Presently all was still again. The men lay down, and the dogs, one by one, came slinking back to their resting places. But in a couple of hours one of the half-frozen brutes silently rose up, cautiously stepped among the sleeping men, and lay couched close to a smouldering fire. Another followed and then another until most of the dogs had left their beds_ Growing bolder, a couple of the beasts fought for a warmer spot. In their tussle they sprawled over one of the men, but a few lusty blows from a handy frying-pan restored calm. As the night wore on some of the dogs, not contented with sleeping beside the men, curled up on top of their unconscious masters. Then for hours nothing but the heavy breathing and snoring in camp and the howling of distant wolves was heard. Slumber had at last overtaken the wild men of the wilderness who always made it a rule to kneel down every night, and ask God to bless their little children at home.

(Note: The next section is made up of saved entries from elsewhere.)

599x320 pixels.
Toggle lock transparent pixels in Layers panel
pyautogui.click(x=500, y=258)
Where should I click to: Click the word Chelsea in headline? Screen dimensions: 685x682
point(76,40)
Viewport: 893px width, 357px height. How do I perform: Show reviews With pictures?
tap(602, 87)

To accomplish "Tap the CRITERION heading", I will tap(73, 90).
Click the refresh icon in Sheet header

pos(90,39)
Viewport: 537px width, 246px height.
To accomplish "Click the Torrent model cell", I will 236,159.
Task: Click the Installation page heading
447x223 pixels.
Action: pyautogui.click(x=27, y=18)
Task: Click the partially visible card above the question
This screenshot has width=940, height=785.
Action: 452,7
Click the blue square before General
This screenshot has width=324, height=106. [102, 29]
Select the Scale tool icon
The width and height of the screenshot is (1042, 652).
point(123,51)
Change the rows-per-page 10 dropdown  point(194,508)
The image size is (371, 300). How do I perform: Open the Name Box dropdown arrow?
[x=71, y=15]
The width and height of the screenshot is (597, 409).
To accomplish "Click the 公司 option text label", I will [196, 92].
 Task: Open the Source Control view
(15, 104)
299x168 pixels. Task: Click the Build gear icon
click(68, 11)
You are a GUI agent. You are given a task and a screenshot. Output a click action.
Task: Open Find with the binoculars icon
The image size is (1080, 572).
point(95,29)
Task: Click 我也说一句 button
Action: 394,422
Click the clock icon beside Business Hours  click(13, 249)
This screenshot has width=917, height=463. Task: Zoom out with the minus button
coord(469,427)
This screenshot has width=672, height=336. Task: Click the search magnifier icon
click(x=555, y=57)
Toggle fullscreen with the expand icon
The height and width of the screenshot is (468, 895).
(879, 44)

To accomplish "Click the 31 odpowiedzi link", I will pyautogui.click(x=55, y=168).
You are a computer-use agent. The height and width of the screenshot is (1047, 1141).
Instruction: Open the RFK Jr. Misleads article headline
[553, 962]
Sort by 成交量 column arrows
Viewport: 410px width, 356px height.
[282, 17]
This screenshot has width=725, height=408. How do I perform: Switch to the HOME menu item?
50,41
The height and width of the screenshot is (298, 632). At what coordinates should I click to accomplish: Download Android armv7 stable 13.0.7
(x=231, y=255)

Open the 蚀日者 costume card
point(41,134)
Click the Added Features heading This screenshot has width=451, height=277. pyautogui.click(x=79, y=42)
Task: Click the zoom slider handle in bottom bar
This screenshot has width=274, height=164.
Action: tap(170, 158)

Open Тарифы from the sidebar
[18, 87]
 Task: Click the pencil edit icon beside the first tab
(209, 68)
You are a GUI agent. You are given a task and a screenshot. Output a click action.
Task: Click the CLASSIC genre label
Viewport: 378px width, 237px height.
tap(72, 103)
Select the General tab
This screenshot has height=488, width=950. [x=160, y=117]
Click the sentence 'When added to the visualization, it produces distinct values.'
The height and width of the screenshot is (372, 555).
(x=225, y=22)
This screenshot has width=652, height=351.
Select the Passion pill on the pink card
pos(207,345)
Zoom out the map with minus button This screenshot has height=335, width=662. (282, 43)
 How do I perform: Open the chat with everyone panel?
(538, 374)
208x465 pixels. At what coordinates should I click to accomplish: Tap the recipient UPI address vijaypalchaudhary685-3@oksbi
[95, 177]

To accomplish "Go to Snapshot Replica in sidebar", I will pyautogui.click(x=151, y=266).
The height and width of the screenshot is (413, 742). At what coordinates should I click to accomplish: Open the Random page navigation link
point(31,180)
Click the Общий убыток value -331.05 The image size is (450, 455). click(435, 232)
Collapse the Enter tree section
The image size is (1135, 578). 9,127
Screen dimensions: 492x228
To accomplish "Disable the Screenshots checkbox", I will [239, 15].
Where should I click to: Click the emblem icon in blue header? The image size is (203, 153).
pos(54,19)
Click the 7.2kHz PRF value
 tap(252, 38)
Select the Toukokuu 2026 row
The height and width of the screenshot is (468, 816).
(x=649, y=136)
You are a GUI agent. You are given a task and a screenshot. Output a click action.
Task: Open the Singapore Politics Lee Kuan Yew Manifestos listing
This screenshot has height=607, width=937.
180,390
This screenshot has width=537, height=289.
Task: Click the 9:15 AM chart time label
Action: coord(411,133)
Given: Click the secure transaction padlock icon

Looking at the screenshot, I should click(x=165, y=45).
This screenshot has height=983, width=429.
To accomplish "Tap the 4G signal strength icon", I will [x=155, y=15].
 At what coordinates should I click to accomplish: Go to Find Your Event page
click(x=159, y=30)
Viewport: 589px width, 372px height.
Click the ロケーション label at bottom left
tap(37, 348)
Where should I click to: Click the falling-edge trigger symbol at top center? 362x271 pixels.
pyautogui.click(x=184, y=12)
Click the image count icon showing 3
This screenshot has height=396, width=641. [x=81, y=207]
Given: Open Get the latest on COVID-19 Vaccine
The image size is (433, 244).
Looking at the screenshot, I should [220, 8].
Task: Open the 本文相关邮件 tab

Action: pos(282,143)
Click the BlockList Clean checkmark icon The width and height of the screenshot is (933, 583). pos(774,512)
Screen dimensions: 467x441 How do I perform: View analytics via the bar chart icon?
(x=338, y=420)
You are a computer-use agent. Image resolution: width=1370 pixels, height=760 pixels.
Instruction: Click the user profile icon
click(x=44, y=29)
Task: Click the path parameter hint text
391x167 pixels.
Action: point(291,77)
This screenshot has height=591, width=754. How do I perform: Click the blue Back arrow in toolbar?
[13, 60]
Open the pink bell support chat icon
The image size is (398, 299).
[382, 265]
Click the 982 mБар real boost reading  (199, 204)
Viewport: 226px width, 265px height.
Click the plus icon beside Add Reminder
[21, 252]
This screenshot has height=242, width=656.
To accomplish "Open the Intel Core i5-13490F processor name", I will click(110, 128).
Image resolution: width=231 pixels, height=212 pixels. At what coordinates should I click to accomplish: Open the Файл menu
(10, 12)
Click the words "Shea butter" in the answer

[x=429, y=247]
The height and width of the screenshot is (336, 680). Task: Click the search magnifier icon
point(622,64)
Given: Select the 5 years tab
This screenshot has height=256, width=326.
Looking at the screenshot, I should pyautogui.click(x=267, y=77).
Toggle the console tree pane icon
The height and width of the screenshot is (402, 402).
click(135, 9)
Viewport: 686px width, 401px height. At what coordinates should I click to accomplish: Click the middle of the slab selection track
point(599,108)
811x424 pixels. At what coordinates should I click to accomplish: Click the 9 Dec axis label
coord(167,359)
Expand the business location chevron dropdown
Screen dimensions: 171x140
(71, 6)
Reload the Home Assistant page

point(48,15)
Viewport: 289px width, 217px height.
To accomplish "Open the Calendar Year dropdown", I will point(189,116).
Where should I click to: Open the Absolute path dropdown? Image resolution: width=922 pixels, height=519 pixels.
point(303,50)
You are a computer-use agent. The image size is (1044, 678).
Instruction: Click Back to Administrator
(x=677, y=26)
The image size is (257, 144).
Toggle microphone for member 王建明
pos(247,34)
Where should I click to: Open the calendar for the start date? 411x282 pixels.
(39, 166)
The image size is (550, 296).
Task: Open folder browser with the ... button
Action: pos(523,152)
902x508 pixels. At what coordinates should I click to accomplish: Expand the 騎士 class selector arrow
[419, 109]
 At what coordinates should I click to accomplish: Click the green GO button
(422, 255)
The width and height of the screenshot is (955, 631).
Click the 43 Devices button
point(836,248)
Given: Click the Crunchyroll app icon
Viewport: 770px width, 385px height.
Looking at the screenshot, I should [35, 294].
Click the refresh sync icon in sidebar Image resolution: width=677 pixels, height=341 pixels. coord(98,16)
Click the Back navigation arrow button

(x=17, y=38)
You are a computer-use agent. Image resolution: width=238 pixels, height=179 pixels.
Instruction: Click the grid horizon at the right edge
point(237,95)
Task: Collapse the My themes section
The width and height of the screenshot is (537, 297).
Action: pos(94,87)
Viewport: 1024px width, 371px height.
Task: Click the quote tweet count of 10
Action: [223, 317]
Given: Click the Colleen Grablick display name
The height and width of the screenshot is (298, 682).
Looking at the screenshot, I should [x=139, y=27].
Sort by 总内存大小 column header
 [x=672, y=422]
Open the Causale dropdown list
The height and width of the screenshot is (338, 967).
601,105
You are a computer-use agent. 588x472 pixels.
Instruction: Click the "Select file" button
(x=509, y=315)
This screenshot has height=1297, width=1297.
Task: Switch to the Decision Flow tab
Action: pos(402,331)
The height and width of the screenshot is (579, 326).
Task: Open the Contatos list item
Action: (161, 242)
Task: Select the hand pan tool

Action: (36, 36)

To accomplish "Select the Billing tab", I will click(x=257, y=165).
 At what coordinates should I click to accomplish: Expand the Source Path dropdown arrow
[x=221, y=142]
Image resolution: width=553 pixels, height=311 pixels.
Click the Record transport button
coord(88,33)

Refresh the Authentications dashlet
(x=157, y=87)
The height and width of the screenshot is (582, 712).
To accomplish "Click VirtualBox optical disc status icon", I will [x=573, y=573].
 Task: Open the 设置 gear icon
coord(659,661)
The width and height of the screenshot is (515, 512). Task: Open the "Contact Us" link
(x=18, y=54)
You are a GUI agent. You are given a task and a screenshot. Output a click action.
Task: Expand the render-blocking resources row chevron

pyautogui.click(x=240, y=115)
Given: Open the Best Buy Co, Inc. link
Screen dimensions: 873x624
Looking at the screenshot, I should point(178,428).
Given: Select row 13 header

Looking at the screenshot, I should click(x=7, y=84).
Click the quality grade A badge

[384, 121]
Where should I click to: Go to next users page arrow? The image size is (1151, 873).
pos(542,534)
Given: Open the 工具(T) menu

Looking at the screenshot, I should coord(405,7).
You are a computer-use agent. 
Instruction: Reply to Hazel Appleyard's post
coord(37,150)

Now, though time still sped on, silence possessed the forest until:

"Hurrah, mes bons hommes ! Levey, levey, levey! Up, up up, up, up!" ending in a shrill yell from the guide startled the drowsy crew. It was three o'clock in the morning. Had it not been for the brilliancy of the Northern Lights all would have been in darkness. An obscure form bent over an ash-bed and fumbled something. A tiny blaze appeared and rapidly grew until the surrounding forest was aflare. Over the fires frying-pans sizzled, while tea-pails heaped with snow began to steam. A hurried breakfast followed. The sleds were packed. The dogs, still curled up in the snow, pretended to be asleep.

" Caesar! Tigre! Cabri! Whiskey! Tęte Noire! Pilot! Michinass ! Coffee ! Bull ! Brandie ! Caribou!" shouted the men. A few of the dogs answered to their names and came to harness while some holding back were tugged forward by the scruff of the neck. Others were still in hiding. The men searched among the mounds and bushes. Every now and then the crack of a whip and the yelp of a dog announced the finding of a truant. Two trackers on large snowshoes had already gone ahead to break the trail. It was easy to follow their tracks though the woods were still in darkness and remained so for several hours. At dawn Oo-koo-hoo and our little outfit parted company with the Dog Brigade. Already the packet was many miles ahead. As I turned on my western way, I thought of the work of these postmen of the wilderness, of the hardships they endured, and the perils they braved; and the Chief Factor's assertion that no packet had ever been lost beyond recovery, recalled to mind other stories that were worth remembering: For instance, a canoe express was descending the Mackenzie River; the canoe was smashed in an ice jam, and the packeteers were drowned. A few weeks later passing Indians caught sight of a stick bobbing in the surface of the stream. Though the water was deep and the current was running at the rate of three miles an hour, the stick remained in the same place. So the Indians paddled over to investigate. They found that to the floating stick was fastened a long thong, which on being pulled up brought the missing packet to light.

Again, while making camp near the Athabasca River, the packeteers had slung the packet in a tree, the usual place for it while in camp. During the night their fire spread and burned up the whole equipment except the tree, which, being green, received little more than a scorching. The packet was unharmed.

On Great Slave Lake during a fierce snowstorm the packeteers became separated from their dogs, and were frozen to death. But the packet was recovered.

In one autumn two packeteers journeying from George's River Post to Ungava Post drew up their canoe on a sandy beach, and camped beneath a high, overhanging bank. During the night the bank gave way and buried them as they slept. When the ice formed, the trader at Ungava sent out two men to search for the missing packet. They found the canoe on the beach; and from the appearance of the bank, conjectured what had happened. Next spring the landslide was dug into, and the packeteers were found both lying under the same blanket, their heads resting upon the packet.